> Given exercise:
Rewrite everything in the records from the line containing "Given: Open Microsoft Edge from the taskbar" down to the line containing "Looking at the screenshot, I should point(53,108).", changing "minus button" to "minus sign" and leaving everything else as it is.

---- Recorded information

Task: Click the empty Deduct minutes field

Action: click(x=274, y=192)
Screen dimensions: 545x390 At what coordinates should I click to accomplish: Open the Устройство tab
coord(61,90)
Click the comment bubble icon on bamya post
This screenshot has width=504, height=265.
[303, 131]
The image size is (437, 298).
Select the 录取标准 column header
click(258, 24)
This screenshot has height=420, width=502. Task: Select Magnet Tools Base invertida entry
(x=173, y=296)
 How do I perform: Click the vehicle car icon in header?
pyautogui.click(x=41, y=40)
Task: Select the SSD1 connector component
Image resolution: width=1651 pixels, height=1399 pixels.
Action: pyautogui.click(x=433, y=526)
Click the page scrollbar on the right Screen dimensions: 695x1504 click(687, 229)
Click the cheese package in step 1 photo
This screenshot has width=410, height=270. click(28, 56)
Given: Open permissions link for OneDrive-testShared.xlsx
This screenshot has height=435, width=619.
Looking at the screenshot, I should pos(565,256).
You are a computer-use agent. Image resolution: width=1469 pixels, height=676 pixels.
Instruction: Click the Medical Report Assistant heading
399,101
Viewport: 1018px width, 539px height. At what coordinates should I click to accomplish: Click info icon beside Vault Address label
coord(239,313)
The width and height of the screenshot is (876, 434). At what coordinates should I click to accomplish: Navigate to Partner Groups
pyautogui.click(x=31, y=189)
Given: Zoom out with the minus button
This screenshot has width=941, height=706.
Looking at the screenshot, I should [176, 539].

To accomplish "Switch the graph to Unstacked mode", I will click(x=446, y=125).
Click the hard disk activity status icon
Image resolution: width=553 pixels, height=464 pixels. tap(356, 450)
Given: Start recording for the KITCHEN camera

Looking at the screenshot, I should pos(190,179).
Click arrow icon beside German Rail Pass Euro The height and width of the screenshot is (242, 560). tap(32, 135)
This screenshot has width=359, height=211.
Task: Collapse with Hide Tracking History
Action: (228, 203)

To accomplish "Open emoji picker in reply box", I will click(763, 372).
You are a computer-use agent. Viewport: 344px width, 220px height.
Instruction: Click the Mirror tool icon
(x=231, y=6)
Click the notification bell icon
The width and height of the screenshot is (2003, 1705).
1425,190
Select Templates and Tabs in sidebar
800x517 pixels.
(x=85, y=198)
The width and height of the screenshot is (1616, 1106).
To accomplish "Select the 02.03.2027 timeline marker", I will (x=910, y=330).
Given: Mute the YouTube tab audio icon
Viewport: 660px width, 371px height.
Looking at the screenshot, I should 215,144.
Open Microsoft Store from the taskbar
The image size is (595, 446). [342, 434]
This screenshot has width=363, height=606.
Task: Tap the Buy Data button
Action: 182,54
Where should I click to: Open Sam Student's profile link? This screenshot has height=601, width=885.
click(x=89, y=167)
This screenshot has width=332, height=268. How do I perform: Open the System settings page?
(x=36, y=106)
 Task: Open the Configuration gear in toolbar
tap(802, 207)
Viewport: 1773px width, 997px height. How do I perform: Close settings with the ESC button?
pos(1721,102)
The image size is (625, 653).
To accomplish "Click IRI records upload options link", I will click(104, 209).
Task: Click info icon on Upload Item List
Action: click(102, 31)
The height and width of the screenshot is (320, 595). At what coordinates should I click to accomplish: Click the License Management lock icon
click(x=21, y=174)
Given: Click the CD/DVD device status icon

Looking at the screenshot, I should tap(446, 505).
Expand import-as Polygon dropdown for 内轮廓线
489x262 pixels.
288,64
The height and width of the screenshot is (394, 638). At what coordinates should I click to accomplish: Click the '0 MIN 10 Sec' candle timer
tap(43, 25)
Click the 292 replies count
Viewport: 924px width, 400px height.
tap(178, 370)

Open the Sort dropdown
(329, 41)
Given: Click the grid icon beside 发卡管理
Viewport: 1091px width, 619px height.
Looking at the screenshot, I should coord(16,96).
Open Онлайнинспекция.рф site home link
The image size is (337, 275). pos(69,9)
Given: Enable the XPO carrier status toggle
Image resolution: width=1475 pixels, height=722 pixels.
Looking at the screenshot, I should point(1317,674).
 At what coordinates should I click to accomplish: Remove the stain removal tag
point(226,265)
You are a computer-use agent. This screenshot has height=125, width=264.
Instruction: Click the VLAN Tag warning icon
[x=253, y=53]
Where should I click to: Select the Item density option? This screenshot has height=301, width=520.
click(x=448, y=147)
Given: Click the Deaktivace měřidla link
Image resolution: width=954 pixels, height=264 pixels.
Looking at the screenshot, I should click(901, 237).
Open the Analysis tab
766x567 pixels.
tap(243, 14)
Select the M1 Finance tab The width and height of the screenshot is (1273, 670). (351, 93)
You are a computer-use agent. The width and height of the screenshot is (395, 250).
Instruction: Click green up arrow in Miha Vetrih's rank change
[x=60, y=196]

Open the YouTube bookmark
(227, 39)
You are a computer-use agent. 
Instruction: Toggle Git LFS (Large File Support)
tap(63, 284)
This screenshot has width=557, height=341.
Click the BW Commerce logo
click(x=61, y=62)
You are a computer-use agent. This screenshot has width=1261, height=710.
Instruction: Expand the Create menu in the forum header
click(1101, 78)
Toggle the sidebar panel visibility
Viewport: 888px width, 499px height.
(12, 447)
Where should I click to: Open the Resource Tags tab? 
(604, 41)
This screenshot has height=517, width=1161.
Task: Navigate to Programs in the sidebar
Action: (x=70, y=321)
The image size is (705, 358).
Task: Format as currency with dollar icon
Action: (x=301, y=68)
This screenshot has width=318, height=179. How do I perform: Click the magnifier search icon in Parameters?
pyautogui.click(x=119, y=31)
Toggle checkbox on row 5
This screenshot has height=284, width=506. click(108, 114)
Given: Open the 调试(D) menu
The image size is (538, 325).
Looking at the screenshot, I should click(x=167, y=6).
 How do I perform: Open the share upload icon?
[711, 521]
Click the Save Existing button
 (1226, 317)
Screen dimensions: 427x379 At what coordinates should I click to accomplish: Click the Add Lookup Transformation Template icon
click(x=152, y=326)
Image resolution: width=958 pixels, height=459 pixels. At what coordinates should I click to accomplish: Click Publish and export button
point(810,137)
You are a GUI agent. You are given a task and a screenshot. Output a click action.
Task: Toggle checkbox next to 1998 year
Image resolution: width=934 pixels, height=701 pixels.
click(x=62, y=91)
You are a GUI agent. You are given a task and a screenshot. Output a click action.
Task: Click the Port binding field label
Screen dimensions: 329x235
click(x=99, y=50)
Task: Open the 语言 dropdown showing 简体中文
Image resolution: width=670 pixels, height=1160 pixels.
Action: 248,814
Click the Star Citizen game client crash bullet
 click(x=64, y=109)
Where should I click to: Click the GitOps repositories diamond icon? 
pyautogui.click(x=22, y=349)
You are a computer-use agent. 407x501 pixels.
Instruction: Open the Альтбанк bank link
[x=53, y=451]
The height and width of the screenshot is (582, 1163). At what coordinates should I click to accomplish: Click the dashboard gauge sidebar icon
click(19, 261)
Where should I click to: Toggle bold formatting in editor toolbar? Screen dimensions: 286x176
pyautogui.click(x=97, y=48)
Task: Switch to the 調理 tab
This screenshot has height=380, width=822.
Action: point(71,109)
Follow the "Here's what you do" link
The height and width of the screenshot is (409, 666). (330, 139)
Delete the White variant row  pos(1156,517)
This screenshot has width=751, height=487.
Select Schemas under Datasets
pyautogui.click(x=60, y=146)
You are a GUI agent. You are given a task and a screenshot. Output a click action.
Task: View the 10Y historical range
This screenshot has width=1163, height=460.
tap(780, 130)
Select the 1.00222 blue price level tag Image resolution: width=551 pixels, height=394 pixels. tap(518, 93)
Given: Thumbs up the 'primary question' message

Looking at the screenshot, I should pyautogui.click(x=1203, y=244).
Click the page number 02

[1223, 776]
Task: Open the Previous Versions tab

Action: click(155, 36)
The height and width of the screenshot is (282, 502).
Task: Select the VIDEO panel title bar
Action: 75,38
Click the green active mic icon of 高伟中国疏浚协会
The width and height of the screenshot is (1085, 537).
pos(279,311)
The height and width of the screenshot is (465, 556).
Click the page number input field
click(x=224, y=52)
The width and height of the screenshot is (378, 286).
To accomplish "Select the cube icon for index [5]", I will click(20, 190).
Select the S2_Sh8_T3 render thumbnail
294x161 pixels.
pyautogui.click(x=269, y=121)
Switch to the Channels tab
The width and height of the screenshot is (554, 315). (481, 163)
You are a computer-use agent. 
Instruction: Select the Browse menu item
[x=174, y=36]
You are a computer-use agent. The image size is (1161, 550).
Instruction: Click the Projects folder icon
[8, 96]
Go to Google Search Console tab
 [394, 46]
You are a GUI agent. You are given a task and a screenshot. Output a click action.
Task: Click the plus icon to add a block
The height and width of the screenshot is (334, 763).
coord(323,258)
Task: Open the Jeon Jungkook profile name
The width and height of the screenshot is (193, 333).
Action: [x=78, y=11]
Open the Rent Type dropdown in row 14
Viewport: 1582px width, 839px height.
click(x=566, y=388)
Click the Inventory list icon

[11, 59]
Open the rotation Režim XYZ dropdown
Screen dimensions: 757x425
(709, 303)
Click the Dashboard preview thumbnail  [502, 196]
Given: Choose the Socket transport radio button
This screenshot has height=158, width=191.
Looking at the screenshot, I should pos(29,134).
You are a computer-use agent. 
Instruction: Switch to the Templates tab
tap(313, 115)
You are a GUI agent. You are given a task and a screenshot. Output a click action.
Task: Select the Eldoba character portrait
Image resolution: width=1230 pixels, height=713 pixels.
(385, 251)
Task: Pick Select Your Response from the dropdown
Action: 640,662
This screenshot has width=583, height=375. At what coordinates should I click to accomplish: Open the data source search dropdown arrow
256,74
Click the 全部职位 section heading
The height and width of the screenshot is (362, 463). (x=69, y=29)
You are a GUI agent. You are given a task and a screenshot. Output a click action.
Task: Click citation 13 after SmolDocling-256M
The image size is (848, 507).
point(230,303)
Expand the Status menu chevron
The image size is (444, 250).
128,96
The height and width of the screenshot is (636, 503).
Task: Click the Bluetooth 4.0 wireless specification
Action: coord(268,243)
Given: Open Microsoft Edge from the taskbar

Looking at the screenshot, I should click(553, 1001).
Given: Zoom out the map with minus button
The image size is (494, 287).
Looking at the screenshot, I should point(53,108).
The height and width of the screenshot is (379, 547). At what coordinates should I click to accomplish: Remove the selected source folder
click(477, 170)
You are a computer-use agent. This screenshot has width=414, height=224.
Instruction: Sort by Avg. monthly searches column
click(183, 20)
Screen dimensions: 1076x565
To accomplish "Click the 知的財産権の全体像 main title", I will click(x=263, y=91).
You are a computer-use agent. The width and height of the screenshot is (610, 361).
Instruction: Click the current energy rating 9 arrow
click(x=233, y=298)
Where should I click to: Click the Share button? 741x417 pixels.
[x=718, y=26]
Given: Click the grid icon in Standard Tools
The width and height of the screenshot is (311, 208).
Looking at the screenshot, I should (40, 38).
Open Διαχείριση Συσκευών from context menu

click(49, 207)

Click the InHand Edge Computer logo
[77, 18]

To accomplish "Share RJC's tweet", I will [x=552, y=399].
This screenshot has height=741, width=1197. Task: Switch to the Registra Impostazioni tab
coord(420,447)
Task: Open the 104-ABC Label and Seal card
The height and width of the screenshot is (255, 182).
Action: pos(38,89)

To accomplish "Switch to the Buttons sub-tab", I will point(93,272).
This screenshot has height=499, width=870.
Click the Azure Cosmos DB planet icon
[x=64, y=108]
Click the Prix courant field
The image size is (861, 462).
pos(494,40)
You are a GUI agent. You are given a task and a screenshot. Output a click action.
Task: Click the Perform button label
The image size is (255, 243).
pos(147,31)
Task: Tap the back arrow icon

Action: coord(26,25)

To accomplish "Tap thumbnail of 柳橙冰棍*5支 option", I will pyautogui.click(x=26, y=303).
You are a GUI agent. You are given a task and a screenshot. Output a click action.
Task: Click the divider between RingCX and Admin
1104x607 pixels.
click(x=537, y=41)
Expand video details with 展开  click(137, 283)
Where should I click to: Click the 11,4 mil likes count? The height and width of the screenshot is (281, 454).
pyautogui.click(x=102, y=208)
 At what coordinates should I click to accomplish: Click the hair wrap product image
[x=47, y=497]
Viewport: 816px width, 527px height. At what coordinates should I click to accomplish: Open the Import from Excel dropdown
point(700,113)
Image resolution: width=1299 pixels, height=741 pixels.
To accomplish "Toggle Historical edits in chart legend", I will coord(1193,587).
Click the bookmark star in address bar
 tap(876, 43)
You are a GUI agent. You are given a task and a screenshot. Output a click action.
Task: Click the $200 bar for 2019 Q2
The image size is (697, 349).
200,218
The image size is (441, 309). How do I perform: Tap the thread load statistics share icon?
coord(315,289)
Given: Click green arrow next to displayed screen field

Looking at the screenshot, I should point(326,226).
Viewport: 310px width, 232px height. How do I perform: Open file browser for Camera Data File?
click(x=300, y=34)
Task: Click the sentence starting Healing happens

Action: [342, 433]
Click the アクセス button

--------

> Solution to this problem:
Given: Open Microsoft Edge from the taskbar

Looking at the screenshot, I should click(553, 1001).
Given: Zoom out the map with minus sign
The image size is (494, 287).
Looking at the screenshot, I should point(53,108).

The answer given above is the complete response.